VW's ID. Buzz is coming to L.A. — with a safety driver, for now. Volkswagen and Uber are beginning commercial deployment of the autonomous ID. Buzz in Los Angeles this year, with safety drivers on board initially. The plan is to phase them out by end of 2026, making LA one of the first U.S. markets where a purpose-built, Level 4-certified production van operates fully driverless on Uber. The ID. Buzz AD carries 27 sensors, 13 cameras, 9 LiDARs, 5 radars and was designed specifically for ridepooling, not retrofitted from a consumer platform. It is the most significant European OEM entry into the U.S. commercial AV market to date.

The Uber + NVIDIA + Stellantis alliance is quietly building the AV industry's backbone. Uber and NVIDIA are now jointly supporting a global Level 4 ecosystem that spans Aurora, Avride, May Mobility, Momenta, Motional, Nuro, Pony.ai, Waabi, Wayve, and WeRide, across passenger mobility, trucking, and delivery. Stellantis is among the first OEMs to deliver NVIDIA DRIVE-powered L4 vehicles into Uber's fleet. This is less a partnership announcement and more the architecture of the autonomous commerce era: one AI chipmaker, one platform operator, one vehicle manufacturer, and a dozen autonomy stacks, all running on the same commercial rails.

Partnership Spotlight

Autonomous Laundry Is Here. Autolane + Tumble Are Making It Real.

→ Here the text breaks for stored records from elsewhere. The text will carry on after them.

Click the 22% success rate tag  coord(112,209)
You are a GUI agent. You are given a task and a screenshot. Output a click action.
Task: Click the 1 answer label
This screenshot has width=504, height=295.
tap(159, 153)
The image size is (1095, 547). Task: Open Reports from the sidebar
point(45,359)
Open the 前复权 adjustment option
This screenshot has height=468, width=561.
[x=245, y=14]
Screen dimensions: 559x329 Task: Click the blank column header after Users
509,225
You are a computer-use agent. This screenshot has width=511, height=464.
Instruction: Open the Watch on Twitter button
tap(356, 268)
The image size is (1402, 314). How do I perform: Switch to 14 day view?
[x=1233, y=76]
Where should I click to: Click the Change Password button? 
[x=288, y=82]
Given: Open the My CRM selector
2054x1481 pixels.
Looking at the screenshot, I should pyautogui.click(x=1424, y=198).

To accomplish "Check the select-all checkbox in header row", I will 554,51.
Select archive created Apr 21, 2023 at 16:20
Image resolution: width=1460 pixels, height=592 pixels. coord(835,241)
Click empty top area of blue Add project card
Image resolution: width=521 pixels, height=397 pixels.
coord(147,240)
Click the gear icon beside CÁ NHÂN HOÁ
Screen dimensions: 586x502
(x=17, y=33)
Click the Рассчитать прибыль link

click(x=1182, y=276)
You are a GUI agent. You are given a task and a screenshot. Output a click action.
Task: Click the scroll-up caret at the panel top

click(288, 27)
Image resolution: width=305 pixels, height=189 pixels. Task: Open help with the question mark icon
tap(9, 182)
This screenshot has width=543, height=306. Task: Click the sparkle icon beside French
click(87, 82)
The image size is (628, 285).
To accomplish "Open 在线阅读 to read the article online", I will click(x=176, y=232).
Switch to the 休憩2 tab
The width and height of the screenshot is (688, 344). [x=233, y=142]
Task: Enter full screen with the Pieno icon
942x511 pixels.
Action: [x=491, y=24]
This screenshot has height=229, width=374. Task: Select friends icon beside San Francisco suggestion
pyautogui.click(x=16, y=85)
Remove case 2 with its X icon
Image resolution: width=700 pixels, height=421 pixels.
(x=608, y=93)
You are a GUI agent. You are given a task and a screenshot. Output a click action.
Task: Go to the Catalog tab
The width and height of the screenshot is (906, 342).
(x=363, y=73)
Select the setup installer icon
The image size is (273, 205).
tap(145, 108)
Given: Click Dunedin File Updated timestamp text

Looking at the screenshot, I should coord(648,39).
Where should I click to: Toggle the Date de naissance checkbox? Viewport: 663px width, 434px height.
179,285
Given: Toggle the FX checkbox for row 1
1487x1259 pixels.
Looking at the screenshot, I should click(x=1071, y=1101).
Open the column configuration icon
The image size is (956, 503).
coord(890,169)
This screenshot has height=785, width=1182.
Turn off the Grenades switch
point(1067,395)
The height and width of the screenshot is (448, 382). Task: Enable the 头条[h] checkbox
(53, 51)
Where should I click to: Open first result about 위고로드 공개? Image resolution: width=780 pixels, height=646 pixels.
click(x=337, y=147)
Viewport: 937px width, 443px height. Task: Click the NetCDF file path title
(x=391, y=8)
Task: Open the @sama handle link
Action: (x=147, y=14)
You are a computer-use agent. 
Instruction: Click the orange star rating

While the industry talks about autonomous commerce in the abstract, we're out here doing it. Autolane and Tumble, the on-demand laundry service, have a live partnership that puts fully autonomous laundry pickup and delivery on the streets of San Francisco using Autolane FSD vehicles with supervision.

The pitch is as simple as it gets: your laundry gets picked up, cleaned, folded, and delivered back to your door, with robots handling the movement, start to finish. No hassle. Just clean clothes.

This is exactly what autonomous commerce looks like in practice. Not a pilot deck. Not a press release about what's coming in 2027. An actual service, running today, in a real city, that people can try right now.

If you're in the SF area, give it a try and tag us with your experience.

This is what the lane changing looks like from the inside.

Signals to Watch

  • Tesla Cybercab mass production begins in April at Gigafactory Texas. It's the first no-steering-wheel, no-pedal vehicle produced at volume by a legacy-adjacent automaker. What that pace looks like in month one will tell us a lot about whether the AV hardware flywheel is actually spinning.
  • Nuro, Uber, and Lucid are targeting their first robotaxi deployment this year, a Lucid Gravity SUV running Nuro's Level 4 Driver software, bookable through Uber. Up to 20,000 vehicles are planned over six years. First one has to hit the road before we can count the rest.
  • Waymo is heading to Tokyo and London. Test vehicles are already on Tokyo roads learning local traffic patterns. A London launch is planned for 2026. The first truly global commercial AV fleet is starting to take shape.

Autonomous Commerce Brief Take

This week's theme is consolidation, not of companies, but of the commercial stack. Uber is now the operating system for the entire AV industry. NVIDIA is the compute layer. Aurora owns the freight corridor. Zoox brings the last purpose-built holdout into the fold. And VW's ID. Buzz reminds everyone that legacy automotive isn't ceding this market quietly.

What's still missing? The physical environment to receive all of it. Every AV partner Uber signs, every driverless truck Aurora deploys, every drone that goes live in New Jersey is one more system that needs a designated place to operate safely when it arrives. The lane is changing faster than the curb is. That gap is the opportunity. Autolane is here to fill in the gaps.